Data records:

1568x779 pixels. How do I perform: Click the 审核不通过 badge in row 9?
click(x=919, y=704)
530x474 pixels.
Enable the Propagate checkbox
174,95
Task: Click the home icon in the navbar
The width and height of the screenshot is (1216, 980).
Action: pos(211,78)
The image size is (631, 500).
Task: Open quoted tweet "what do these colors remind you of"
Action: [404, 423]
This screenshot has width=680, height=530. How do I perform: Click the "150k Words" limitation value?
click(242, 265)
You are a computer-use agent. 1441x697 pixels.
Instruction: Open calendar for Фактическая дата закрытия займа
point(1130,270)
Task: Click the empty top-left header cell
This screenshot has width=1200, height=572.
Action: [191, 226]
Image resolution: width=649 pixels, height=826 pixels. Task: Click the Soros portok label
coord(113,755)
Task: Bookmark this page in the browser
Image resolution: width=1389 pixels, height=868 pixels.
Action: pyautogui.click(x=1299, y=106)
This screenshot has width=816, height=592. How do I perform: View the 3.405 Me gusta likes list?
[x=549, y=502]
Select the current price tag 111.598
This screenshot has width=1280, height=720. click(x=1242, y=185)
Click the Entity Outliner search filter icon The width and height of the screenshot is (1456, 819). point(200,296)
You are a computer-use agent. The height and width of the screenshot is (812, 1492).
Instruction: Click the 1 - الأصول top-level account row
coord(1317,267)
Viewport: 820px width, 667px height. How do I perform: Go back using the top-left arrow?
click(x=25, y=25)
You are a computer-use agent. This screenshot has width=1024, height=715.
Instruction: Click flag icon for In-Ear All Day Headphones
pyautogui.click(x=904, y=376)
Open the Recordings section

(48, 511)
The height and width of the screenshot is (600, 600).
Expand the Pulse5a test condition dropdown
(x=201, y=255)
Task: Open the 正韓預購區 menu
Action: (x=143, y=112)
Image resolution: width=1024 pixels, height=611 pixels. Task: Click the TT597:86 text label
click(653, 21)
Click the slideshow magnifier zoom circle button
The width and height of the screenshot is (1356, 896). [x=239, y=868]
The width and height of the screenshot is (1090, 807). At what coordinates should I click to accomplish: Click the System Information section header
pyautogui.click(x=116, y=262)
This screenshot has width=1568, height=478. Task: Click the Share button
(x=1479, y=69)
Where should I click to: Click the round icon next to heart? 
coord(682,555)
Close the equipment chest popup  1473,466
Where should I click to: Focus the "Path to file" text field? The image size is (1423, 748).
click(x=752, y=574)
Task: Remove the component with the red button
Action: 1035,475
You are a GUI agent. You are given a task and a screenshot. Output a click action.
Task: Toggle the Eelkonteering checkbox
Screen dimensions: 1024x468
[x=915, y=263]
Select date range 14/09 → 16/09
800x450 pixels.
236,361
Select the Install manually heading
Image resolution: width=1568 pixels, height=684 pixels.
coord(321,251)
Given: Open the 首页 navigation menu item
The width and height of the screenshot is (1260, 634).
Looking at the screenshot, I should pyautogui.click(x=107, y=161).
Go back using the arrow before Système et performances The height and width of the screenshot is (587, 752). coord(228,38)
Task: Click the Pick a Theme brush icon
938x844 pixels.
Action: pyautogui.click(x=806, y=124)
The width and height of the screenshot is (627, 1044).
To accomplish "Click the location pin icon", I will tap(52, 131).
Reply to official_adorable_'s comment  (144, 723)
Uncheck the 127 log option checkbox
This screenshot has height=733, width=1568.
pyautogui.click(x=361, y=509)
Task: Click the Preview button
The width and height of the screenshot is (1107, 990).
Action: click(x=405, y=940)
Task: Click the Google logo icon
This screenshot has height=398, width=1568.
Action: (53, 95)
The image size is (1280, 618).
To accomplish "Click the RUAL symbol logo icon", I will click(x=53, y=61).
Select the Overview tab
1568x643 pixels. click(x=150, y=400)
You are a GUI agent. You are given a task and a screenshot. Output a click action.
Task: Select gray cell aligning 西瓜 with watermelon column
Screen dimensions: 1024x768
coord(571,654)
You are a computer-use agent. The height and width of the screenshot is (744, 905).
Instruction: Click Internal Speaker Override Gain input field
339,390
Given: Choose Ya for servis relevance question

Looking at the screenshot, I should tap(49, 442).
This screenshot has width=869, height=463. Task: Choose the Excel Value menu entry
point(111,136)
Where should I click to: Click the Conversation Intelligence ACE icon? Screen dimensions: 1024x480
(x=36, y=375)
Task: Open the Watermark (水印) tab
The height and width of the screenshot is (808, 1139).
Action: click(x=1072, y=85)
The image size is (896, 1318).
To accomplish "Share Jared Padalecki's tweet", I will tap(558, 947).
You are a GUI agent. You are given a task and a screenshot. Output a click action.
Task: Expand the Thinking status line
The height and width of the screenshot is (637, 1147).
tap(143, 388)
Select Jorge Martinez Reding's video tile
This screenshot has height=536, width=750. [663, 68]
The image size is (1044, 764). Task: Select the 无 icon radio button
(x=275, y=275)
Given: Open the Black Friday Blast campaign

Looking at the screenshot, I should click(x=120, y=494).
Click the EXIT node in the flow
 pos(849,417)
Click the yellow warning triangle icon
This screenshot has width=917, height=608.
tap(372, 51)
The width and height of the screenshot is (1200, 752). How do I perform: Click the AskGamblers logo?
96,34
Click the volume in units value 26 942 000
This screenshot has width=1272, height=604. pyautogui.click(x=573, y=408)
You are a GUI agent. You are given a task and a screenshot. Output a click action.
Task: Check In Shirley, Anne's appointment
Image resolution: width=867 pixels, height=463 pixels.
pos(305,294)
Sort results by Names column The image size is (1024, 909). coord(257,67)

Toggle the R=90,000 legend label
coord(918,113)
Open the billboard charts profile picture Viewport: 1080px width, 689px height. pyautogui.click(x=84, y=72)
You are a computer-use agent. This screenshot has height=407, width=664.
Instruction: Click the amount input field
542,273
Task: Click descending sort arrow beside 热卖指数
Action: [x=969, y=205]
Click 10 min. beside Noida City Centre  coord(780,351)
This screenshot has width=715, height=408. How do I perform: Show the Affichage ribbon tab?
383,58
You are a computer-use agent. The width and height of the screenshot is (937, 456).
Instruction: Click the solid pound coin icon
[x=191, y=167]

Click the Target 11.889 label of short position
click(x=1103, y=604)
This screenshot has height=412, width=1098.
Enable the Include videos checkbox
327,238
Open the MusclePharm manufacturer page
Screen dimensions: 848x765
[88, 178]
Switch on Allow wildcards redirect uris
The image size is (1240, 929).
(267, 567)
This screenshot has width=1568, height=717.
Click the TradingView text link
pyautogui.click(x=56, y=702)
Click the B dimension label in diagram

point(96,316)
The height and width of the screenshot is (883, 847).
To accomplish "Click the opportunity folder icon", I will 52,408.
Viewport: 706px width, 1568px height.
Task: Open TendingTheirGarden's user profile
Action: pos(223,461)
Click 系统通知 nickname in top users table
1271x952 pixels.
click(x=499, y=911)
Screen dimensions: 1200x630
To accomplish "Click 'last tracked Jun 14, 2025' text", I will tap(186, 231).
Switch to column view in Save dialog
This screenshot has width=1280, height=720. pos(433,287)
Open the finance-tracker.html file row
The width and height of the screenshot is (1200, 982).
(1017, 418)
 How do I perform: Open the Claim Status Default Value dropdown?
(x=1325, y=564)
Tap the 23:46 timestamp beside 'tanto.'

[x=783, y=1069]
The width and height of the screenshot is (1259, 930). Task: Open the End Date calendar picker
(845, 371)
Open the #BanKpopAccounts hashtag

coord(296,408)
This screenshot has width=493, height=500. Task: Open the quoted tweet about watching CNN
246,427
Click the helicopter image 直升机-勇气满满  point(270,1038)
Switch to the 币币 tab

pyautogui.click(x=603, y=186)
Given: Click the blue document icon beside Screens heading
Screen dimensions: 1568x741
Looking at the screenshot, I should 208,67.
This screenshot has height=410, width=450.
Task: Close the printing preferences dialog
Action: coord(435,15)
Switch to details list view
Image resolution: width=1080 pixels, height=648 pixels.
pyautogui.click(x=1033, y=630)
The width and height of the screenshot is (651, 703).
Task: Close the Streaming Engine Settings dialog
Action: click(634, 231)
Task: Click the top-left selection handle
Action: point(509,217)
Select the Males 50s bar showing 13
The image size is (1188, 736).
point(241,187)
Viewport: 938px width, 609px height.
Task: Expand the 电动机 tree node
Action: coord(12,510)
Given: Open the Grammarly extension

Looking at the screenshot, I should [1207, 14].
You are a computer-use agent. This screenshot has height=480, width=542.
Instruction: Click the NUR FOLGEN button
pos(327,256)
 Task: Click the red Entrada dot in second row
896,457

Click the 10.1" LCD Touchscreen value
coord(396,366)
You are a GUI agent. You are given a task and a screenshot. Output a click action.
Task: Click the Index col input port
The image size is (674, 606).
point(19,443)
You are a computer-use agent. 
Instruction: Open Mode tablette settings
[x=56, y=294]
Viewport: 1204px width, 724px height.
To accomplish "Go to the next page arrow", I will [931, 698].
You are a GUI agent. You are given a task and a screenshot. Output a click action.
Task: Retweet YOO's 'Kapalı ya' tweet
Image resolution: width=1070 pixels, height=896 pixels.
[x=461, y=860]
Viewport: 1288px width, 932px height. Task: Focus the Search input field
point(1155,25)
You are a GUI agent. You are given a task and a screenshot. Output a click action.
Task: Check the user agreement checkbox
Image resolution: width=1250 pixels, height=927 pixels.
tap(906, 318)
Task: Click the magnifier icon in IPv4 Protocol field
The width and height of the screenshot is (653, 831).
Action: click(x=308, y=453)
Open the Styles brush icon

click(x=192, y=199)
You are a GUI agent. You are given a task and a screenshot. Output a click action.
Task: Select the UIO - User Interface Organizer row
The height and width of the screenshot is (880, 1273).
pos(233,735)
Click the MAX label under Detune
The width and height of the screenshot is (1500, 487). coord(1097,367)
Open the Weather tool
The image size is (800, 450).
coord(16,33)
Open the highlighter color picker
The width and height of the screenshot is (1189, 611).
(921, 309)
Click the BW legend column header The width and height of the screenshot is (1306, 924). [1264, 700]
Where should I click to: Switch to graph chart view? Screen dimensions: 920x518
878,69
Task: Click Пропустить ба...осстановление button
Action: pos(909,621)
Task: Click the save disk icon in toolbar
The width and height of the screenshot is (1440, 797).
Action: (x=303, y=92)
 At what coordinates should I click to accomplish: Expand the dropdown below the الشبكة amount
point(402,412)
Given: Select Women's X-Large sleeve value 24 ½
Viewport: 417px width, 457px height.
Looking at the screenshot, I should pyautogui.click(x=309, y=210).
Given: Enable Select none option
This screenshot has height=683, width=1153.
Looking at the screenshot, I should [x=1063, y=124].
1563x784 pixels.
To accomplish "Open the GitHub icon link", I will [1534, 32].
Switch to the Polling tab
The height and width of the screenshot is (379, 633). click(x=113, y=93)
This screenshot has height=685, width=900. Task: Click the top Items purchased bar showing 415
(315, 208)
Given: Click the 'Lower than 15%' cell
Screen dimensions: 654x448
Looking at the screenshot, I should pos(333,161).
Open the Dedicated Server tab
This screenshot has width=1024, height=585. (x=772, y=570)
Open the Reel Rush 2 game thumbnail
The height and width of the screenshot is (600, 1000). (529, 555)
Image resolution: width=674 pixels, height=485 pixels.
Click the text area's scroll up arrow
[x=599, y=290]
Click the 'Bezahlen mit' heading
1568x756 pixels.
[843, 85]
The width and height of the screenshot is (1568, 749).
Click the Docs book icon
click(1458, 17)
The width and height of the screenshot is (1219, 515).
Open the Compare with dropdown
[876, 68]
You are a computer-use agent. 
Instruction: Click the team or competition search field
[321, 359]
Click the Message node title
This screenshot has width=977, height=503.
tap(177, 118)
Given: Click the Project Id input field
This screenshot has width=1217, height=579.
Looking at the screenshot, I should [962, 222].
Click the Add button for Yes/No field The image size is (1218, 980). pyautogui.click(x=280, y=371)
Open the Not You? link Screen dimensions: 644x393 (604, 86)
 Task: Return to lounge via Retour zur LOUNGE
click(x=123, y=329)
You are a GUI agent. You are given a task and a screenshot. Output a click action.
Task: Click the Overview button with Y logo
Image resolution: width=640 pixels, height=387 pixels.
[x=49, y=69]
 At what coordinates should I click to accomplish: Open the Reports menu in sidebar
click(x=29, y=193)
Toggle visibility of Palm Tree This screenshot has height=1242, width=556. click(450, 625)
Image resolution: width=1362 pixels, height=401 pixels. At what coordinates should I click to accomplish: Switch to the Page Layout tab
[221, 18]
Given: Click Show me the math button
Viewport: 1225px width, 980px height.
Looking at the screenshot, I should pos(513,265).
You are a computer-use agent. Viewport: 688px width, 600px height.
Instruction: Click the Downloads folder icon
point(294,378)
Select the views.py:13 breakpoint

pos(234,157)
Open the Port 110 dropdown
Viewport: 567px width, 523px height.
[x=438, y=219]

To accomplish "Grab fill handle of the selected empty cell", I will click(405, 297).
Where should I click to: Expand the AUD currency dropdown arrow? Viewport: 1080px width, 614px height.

REQUIRED WORK:
When you reach the line holding "Enable the Include videos checkbox" in the records above, begin reproducing exactly, stop after the line holding "Open the finance-tracker.html file row", and output nothing else.

RESULT:
Enable the Include videos checkbox
327,238
Open the MusclePharm manufacturer page
Screen dimensions: 848x765
[88, 178]
Switch on Allow wildcards redirect uris
The image size is (1240, 929).
(267, 567)
This screenshot has width=1568, height=717.
Click the TradingView text link
pyautogui.click(x=56, y=702)
Click the B dimension label in diagram

point(96,316)
The height and width of the screenshot is (883, 847).
To accomplish "Click the opportunity folder icon", I will 52,408.
Viewport: 706px width, 1568px height.
Task: Open TendingTheirGarden's user profile
Action: pos(223,461)
Click 系统通知 nickname in top users table
1271x952 pixels.
click(x=499, y=911)
Screen dimensions: 1200x630
To accomplish "Click 'last tracked Jun 14, 2025' text", I will tap(186, 231).
Switch to column view in Save dialog
This screenshot has width=1280, height=720. pos(433,287)
Open the finance-tracker.html file row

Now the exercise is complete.